Powerful performances wall to wall in this gritty, poignant and highly relevant debut play.

Wharf 1 Theatre, Walsh Bay
June 5, 2015

Across the world, in cities from Sydney to London, Berlin to New York, the creeping capitalist phenomenon of so-called “gentrification” has seen the slow, steady erosion of communities on the lower rungs of the socio-economic ladder, priced-out of neighbourhoods transformed by property developers from no-go to des-rez.

In Sydney, the indigenous communities have found themselves on the front-line of this struggle. Pushed into slum housing, viewed as an inconvenience to the priorities of urban refurbishment, the philosophical and historical resonances of this contemporary battle with the dark, blood-soaked centuries of Aboriginal oppression since the arrival of the first fleet is a stark and persistent reminder to the Koori people of why they should fight for their right for “a place and a say.”

In tackling this thorny and complex subject, actor-turned-playwright Kylie Coolwell set herself an unenviable challenge. However the result is a masterfully articulated and sensitively observed debut play that uses the universally familiar prism of the home to communicate a very culturally specific story.

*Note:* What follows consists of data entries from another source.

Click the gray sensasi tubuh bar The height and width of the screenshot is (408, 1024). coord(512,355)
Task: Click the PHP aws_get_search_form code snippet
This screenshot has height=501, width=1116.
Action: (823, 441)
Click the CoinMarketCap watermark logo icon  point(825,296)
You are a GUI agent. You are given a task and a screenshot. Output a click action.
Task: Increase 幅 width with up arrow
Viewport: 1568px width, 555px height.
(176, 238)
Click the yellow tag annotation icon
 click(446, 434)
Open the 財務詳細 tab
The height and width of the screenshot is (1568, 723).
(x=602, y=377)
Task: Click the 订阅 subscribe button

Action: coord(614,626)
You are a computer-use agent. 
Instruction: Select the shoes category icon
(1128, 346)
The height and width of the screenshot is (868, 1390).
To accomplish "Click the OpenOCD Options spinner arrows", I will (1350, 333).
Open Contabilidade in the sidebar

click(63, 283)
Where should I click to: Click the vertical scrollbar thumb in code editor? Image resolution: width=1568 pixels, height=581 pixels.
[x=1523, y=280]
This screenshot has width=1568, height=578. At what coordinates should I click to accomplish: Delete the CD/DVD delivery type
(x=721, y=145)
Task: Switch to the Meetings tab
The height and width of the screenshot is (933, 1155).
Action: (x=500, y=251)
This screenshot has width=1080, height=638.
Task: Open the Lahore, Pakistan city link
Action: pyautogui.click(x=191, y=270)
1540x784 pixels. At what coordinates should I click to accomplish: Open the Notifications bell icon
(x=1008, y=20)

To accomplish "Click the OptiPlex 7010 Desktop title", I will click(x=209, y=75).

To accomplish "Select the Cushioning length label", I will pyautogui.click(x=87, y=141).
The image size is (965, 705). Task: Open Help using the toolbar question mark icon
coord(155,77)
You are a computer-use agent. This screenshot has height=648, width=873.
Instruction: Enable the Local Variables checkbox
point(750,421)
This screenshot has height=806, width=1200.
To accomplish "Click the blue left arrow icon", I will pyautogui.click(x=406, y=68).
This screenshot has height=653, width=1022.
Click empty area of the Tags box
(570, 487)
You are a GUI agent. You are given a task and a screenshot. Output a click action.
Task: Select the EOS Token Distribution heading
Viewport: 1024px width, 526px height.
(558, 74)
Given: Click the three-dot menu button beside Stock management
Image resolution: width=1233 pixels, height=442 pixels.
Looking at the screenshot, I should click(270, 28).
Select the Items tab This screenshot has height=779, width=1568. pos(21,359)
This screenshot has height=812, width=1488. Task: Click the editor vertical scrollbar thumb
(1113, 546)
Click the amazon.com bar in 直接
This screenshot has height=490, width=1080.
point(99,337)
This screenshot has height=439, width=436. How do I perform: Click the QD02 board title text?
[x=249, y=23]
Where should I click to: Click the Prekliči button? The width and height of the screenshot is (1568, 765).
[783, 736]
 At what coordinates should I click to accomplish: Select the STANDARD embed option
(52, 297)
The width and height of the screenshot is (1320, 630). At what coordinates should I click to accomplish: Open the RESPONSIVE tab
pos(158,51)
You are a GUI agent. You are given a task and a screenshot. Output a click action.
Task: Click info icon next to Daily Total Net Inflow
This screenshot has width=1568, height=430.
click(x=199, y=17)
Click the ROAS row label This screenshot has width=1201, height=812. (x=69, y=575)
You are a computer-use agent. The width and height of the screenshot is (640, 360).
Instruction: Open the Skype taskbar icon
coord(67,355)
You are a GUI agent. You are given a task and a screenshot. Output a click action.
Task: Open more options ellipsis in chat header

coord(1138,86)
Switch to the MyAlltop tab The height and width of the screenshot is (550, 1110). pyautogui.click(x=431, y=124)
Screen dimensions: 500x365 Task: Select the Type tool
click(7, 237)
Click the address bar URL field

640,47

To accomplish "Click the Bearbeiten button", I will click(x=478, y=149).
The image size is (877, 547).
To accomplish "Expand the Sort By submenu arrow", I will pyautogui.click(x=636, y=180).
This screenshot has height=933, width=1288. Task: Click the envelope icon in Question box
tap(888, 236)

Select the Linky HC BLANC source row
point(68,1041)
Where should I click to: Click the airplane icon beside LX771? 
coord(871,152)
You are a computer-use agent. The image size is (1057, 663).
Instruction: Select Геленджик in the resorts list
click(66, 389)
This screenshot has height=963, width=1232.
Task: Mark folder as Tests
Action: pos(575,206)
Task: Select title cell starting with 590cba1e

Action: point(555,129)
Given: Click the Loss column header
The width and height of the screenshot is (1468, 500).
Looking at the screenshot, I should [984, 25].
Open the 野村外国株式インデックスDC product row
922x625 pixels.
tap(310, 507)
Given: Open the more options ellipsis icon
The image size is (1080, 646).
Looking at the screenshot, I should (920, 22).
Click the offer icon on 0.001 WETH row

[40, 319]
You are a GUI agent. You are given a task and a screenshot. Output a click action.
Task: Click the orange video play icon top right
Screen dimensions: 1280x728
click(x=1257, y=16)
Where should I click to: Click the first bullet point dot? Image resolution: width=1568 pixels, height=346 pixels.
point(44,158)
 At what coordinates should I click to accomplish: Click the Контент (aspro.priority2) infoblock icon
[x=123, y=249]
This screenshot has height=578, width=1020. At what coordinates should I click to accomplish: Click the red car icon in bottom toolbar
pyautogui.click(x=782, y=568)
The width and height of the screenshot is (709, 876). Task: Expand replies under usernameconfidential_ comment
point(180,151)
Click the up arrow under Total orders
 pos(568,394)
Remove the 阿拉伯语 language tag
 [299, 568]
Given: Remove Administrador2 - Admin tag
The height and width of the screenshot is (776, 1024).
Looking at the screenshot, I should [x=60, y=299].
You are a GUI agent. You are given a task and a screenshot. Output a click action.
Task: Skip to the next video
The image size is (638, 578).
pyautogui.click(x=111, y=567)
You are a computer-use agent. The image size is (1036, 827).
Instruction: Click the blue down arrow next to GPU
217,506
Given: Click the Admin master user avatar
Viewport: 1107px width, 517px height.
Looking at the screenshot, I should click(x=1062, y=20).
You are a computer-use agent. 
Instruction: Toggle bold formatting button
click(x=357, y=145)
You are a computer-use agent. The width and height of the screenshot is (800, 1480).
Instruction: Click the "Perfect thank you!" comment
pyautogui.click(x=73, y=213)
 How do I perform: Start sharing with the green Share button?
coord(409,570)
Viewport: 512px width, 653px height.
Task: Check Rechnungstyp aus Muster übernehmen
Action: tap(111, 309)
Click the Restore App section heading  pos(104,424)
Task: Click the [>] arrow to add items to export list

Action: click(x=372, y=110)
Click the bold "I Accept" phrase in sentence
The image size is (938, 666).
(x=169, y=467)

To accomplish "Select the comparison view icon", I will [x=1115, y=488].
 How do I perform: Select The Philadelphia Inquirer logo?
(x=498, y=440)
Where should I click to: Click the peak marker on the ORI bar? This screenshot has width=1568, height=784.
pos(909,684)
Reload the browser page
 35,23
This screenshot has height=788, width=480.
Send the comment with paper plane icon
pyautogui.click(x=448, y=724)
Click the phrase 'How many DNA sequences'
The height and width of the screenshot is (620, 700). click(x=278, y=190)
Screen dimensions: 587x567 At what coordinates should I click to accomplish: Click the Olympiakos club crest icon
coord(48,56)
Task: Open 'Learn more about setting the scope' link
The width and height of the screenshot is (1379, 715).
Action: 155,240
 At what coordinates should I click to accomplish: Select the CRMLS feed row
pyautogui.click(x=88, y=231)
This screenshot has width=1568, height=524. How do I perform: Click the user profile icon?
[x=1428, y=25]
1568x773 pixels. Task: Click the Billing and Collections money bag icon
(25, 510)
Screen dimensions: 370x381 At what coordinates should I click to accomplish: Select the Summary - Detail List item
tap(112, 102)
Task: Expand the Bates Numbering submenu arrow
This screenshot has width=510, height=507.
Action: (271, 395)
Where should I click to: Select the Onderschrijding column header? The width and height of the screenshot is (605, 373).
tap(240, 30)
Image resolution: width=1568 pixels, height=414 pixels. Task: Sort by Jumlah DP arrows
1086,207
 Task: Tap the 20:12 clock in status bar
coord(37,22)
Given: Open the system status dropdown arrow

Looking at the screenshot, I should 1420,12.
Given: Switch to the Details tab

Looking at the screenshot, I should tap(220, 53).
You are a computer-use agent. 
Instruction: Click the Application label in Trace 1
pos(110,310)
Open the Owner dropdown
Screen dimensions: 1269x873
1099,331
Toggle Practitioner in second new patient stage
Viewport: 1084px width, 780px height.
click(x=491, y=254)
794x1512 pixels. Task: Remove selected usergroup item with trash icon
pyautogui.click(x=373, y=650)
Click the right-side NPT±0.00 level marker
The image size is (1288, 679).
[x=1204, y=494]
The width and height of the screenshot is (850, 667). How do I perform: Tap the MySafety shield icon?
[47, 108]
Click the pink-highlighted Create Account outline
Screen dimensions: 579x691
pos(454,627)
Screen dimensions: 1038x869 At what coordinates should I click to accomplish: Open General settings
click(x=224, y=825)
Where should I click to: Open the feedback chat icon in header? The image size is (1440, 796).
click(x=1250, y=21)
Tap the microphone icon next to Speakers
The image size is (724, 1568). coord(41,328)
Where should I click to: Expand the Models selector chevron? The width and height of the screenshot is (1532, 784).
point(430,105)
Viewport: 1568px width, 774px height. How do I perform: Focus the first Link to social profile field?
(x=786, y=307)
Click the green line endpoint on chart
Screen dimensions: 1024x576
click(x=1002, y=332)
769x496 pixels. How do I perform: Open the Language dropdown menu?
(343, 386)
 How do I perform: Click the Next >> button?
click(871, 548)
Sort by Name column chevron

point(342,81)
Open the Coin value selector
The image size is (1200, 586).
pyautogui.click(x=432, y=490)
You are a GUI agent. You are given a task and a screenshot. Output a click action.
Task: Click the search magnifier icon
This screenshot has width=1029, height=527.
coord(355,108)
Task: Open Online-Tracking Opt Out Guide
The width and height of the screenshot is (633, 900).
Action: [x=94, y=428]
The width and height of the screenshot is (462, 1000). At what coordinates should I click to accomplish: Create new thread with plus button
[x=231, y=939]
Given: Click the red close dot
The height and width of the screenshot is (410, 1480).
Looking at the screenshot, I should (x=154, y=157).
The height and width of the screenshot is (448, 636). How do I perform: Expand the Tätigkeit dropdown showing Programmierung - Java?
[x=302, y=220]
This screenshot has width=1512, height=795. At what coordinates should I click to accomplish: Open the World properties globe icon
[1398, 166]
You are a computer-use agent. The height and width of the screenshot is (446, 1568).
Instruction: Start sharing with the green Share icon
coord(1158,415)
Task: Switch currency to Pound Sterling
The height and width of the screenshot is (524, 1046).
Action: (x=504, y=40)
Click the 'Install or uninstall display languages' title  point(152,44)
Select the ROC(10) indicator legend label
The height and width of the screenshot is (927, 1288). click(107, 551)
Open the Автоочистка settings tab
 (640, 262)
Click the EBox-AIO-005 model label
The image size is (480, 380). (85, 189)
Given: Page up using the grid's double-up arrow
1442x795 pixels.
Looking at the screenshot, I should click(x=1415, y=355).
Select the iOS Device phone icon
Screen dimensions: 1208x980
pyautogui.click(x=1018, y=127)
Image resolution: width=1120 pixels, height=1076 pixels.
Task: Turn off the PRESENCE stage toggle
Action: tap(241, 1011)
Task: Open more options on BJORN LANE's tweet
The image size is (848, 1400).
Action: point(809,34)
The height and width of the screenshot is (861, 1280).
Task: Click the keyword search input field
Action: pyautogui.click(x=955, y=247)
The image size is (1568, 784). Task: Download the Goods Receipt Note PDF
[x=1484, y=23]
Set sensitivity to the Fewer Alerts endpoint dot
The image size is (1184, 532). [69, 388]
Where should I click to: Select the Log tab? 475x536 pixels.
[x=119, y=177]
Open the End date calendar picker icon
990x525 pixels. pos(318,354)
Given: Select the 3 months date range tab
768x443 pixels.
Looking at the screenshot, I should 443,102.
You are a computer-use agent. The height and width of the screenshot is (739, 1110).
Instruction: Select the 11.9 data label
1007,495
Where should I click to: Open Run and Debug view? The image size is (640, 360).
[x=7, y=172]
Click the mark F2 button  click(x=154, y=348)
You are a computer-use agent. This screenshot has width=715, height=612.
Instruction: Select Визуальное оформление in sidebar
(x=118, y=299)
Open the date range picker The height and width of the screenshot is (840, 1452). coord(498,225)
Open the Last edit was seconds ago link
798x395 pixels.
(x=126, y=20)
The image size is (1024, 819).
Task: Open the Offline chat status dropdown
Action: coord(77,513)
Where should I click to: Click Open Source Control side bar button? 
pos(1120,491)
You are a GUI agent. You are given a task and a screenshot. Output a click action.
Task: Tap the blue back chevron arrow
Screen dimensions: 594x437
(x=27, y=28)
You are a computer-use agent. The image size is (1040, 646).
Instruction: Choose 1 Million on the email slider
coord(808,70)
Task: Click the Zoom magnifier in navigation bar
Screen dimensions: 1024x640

Set in the James Cook and Joseph Banks Towers, The Battle of Waterloo, focuses on an archetypal indigenous family. Not all ties here are blood, but the ages-old responsibilities of the community to take care of its own draws these characters to the home of Aunty Mavis (Roxanne McDonald), where she lives with her nieces, Cassie (Shari Sebbens) and Sissy (Shareena Clanton). These two sisters represent the far ends of the cultural spectrum: Cassie is focused on bettering herself, taking a TAFE course in fashion and design in the hope of a better future, while her sister Sissy is trapped by drug addiction and an abusive relationship, veering wildly between furious desperation and deluded mania.

The burden of responsibility in this family is on Cassie, who must care for her elderly and unwell aunt, while attempting to keep her sister on the rails, all while preparing for a crucial graduation show. This fragile balancing act is thrown into chaos when Cassie’s old boyfriend, Ray (Luke Carroll), released from prison after three years, expects to pick-up where the couple left off. Despite his genuinely good intentions, and a vow to follow his girlfriend’s example and turn over a new leaf, old friends such as Leon (Guy Simon) pull Ray back into the destructive habits that threaten to shatter the delicate hope of future life with Cassie in a city that is increasingly unwelcoming.

(Photo: Lisa Tomasetti)

There’s a risk in a narrative as superficially soap opera-esque as this of stumbling over numerous clichés, however Coolwell’s fast paced, blue-tinged dialogue, peppered with colloquialisms, feels effortlessly authentic. These characters are allegories for any number of Aboriginal families in cities across the country, yet Coolwell is able to offer a beautifully nuanced, intimate quality to the interactions of the cast that makes the action feel deeply personal. As a new play there is of course some opportunities for editing, particularly in the second act which looses a little momentum in places, but with a running time of over two hours this is a triumph of a debut work by Coolwell.

Great credit must go to the entire cast, who offer unanimously powerful accounts throughout, including the two supporting cast members, Billy McPherson as the roguishly charismatic Uncle Milo, and James Slee as the easily impressionable young footy-hopeful Jack, who shelters from the horrible realities of his own home at Aunty Mavis’s. It’s difficult to single any one performer out, but Clanton’s account of Sissy, seething with rage, trapped by the hopelessness of domestic violence and drug addiction was profoundly revelatory. Director Sarah Goodes has strategically avoided sugar coating any of the grubbier scenarios in the script, and in unflinchingly keeping us face to face with these sometimes comical, sometimes repulsive, sometimes heartbreaking scenes, they pack an even more powerful punch.

Designer Renée Mulder’s multi-level set plays with our perception of the environment, meaning the to-scale footprint of Aunty Mavis’s flat remains both narratively and literally at the centre of this universe. It is the anchor that draws these characters together, while aspects of their lives crumble around them. Suddenly it becomes all too clear why this really is something worth fighting for.

Sydney Theatre Company and Allens present The Battle of Waterloo, at Wharf 1 Theatre, Walsh Bay, until June 27.